* Material for this task *
....

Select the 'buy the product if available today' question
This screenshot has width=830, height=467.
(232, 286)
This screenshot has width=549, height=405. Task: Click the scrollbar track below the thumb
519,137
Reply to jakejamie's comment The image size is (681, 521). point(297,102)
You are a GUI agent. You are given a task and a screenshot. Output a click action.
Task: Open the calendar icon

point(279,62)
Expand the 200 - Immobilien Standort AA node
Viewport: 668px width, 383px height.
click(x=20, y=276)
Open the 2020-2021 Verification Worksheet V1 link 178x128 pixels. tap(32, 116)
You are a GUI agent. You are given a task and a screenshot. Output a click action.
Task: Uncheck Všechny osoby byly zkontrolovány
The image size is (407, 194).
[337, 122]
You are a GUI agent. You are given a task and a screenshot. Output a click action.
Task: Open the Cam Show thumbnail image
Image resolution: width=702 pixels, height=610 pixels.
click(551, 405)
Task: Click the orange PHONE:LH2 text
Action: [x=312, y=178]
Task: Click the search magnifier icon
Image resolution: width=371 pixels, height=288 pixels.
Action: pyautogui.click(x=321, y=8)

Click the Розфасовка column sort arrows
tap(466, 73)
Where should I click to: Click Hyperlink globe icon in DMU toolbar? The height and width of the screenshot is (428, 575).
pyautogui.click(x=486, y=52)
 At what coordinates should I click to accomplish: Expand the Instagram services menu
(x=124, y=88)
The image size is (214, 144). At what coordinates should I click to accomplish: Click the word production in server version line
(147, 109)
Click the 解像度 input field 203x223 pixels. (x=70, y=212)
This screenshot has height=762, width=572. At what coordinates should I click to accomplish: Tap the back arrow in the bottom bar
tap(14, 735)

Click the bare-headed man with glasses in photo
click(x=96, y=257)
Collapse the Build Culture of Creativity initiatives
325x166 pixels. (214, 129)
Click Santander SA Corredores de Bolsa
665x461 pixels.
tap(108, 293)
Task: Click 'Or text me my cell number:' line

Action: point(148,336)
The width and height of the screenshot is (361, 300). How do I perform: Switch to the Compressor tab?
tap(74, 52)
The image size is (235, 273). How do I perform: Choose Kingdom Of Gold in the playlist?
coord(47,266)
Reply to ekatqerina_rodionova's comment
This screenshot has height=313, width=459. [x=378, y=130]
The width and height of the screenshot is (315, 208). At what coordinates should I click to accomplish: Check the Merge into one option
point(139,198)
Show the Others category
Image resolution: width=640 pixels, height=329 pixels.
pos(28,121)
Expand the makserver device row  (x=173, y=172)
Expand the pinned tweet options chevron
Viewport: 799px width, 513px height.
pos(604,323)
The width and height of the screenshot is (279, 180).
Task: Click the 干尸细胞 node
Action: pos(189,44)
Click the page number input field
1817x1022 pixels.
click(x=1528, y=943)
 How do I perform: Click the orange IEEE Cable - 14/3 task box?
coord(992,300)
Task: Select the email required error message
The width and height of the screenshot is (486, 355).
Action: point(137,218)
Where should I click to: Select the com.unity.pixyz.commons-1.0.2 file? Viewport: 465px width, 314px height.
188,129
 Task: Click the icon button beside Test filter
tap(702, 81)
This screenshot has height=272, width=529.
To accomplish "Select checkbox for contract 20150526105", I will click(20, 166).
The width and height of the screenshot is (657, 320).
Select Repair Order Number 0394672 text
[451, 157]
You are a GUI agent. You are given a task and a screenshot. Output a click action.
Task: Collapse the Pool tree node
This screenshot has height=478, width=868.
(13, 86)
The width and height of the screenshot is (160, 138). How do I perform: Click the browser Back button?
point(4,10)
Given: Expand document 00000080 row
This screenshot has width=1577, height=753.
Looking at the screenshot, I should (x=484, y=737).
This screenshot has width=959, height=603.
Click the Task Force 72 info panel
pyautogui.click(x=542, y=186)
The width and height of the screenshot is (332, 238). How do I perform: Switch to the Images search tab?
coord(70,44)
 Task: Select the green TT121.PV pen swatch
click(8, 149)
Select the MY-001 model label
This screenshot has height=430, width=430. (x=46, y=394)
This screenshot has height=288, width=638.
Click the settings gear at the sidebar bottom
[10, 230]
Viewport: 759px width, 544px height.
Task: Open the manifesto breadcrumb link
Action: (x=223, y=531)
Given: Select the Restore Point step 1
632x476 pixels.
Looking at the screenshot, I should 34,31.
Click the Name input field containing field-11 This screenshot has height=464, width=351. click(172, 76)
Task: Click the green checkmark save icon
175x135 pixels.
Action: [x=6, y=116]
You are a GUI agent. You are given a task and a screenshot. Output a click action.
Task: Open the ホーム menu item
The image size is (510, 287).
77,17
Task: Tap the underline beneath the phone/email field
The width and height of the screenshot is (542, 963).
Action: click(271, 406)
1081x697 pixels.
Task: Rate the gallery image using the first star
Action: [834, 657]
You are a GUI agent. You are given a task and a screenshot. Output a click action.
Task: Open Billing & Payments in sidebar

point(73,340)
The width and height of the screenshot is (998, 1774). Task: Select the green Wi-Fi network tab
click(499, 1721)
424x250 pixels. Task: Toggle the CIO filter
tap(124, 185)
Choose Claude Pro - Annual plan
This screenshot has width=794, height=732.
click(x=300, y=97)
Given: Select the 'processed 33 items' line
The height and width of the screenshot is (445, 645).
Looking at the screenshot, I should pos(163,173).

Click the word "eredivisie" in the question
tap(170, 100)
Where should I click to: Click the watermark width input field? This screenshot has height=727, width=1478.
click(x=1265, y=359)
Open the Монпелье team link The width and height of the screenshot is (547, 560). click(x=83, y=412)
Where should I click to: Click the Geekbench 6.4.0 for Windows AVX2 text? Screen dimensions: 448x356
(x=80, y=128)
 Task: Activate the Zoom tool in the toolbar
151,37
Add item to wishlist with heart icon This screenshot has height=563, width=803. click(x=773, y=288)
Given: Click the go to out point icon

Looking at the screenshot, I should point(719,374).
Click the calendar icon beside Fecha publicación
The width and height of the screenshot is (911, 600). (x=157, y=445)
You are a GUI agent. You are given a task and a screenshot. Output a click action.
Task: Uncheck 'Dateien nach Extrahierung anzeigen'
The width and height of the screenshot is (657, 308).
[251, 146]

....

* Try it *
The full listing, retyped exactly, is the expected answer.

* Answer space *
Select the 'buy the product if available today' question
This screenshot has width=830, height=467.
(232, 286)
This screenshot has width=549, height=405. Task: Click the scrollbar track below the thumb
519,137
Reply to jakejamie's comment The image size is (681, 521). point(297,102)
You are a GUI agent. You are given a task and a screenshot. Output a click action.
Task: Open the calendar icon

point(279,62)
Expand the 200 - Immobilien Standort AA node
Viewport: 668px width, 383px height.
click(x=20, y=276)
Open the 2020-2021 Verification Worksheet V1 link 178x128 pixels. tap(32, 116)
You are a GUI agent. You are given a task and a screenshot. Output a click action.
Task: Uncheck Všechny osoby byly zkontrolovány
The image size is (407, 194).
[337, 122]
You are a GUI agent. You are given a task and a screenshot. Output a click action.
Task: Open the Cam Show thumbnail image
Image resolution: width=702 pixels, height=610 pixels.
click(551, 405)
Task: Click the orange PHONE:LH2 text
Action: [x=312, y=178]
Task: Click the search magnifier icon
Image resolution: width=371 pixels, height=288 pixels.
Action: pyautogui.click(x=321, y=8)

Click the Розфасовка column sort arrows
tap(466, 73)
Where should I click to: Click Hyperlink globe icon in DMU toolbar? The height and width of the screenshot is (428, 575).
pyautogui.click(x=486, y=52)
 At what coordinates should I click to accomplish: Expand the Instagram services menu
(x=124, y=88)
The image size is (214, 144). At what coordinates should I click to accomplish: Click the word production in server version line
(147, 109)
Click the 解像度 input field 203x223 pixels. (x=70, y=212)
This screenshot has height=762, width=572. At what coordinates should I click to accomplish: Tap the back arrow in the bottom bar
tap(14, 735)

Click the bare-headed man with glasses in photo
click(x=96, y=257)
Collapse the Build Culture of Creativity initiatives
325x166 pixels. (214, 129)
Click Santander SA Corredores de Bolsa
665x461 pixels.
tap(108, 293)
Task: Click 'Or text me my cell number:' line

Action: point(148,336)
The width and height of the screenshot is (361, 300). How do I perform: Switch to the Compressor tab?
tap(74, 52)
The image size is (235, 273). How do I perform: Choose Kingdom Of Gold in the playlist?
coord(47,266)
Reply to ekatqerina_rodionova's comment
This screenshot has height=313, width=459. [x=378, y=130]
The width and height of the screenshot is (315, 208). At what coordinates should I click to accomplish: Check the Merge into one option
point(139,198)
Show the Others category
Image resolution: width=640 pixels, height=329 pixels.
pos(28,121)
Expand the makserver device row  (x=173, y=172)
Expand the pinned tweet options chevron
Viewport: 799px width, 513px height.
pos(604,323)
The width and height of the screenshot is (279, 180).
Task: Click the 干尸细胞 node
Action: pos(189,44)
Click the page number input field
1817x1022 pixels.
click(x=1528, y=943)
 How do I perform: Click the orange IEEE Cable - 14/3 task box?
coord(992,300)
Task: Select the email required error message
The width and height of the screenshot is (486, 355).
Action: point(137,218)
Where should I click to: Select the com.unity.pixyz.commons-1.0.2 file? Viewport: 465px width, 314px height.
188,129
 Task: Click the icon button beside Test filter
tap(702, 81)
This screenshot has height=272, width=529.
To accomplish "Select checkbox for contract 20150526105", I will click(20, 166).
The width and height of the screenshot is (657, 320).
Select Repair Order Number 0394672 text
[451, 157]
You are a GUI agent. You are given a task and a screenshot. Output a click action.
Task: Collapse the Pool tree node
This screenshot has height=478, width=868.
(13, 86)
The width and height of the screenshot is (160, 138). How do I perform: Click the browser Back button?
point(4,10)
Given: Expand document 00000080 row
This screenshot has width=1577, height=753.
Looking at the screenshot, I should (x=484, y=737).
This screenshot has width=959, height=603.
Click the Task Force 72 info panel
pyautogui.click(x=542, y=186)
The width and height of the screenshot is (332, 238). How do I perform: Switch to the Images search tab?
coord(70,44)
 Task: Select the green TT121.PV pen swatch
click(8, 149)
Select the MY-001 model label
This screenshot has height=430, width=430. (x=46, y=394)
This screenshot has height=288, width=638.
Click the settings gear at the sidebar bottom
[10, 230]
Viewport: 759px width, 544px height.
Task: Open the manifesto breadcrumb link
Action: (x=223, y=531)
Given: Select the Restore Point step 1
632x476 pixels.
Looking at the screenshot, I should 34,31.
Click the Name input field containing field-11 This screenshot has height=464, width=351. click(172, 76)
Task: Click the green checkmark save icon
175x135 pixels.
Action: [x=6, y=116]
You are a GUI agent. You are given a task and a screenshot. Output a click action.
Task: Open the ホーム menu item
The image size is (510, 287).
77,17
Task: Tap the underline beneath the phone/email field
The width and height of the screenshot is (542, 963).
Action: click(271, 406)
1081x697 pixels.
Task: Rate the gallery image using the first star
Action: [834, 657]
You are a GUI agent. You are given a task and a screenshot. Output a click action.
Task: Open Billing & Payments in sidebar

point(73,340)
The width and height of the screenshot is (998, 1774). Task: Select the green Wi-Fi network tab
click(499, 1721)
424x250 pixels. Task: Toggle the CIO filter
tap(124, 185)
Choose Claude Pro - Annual plan
This screenshot has width=794, height=732.
click(x=300, y=97)
Given: Select the 'processed 33 items' line
The height and width of the screenshot is (445, 645).
Looking at the screenshot, I should pos(163,173).

Click the word "eredivisie" in the question
tap(170, 100)
Where should I click to: Click the watermark width input field? This screenshot has height=727, width=1478.
click(x=1265, y=359)
Open the Монпелье team link The width and height of the screenshot is (547, 560). click(x=83, y=412)
Where should I click to: Click the Geekbench 6.4.0 for Windows AVX2 text? Screen dimensions: 448x356
(x=80, y=128)
 Task: Activate the Zoom tool in the toolbar
151,37
Add item to wishlist with heart icon This screenshot has height=563, width=803. click(x=773, y=288)
Given: Click the go to out point icon

Looking at the screenshot, I should point(719,374).
Click the calendar icon beside Fecha publicación
The width and height of the screenshot is (911, 600). (x=157, y=445)
You are a GUI agent. You are given a task and a screenshot. Output a click action.
Task: Uncheck 'Dateien nach Extrahierung anzeigen'
The width and height of the screenshot is (657, 308).
[251, 146]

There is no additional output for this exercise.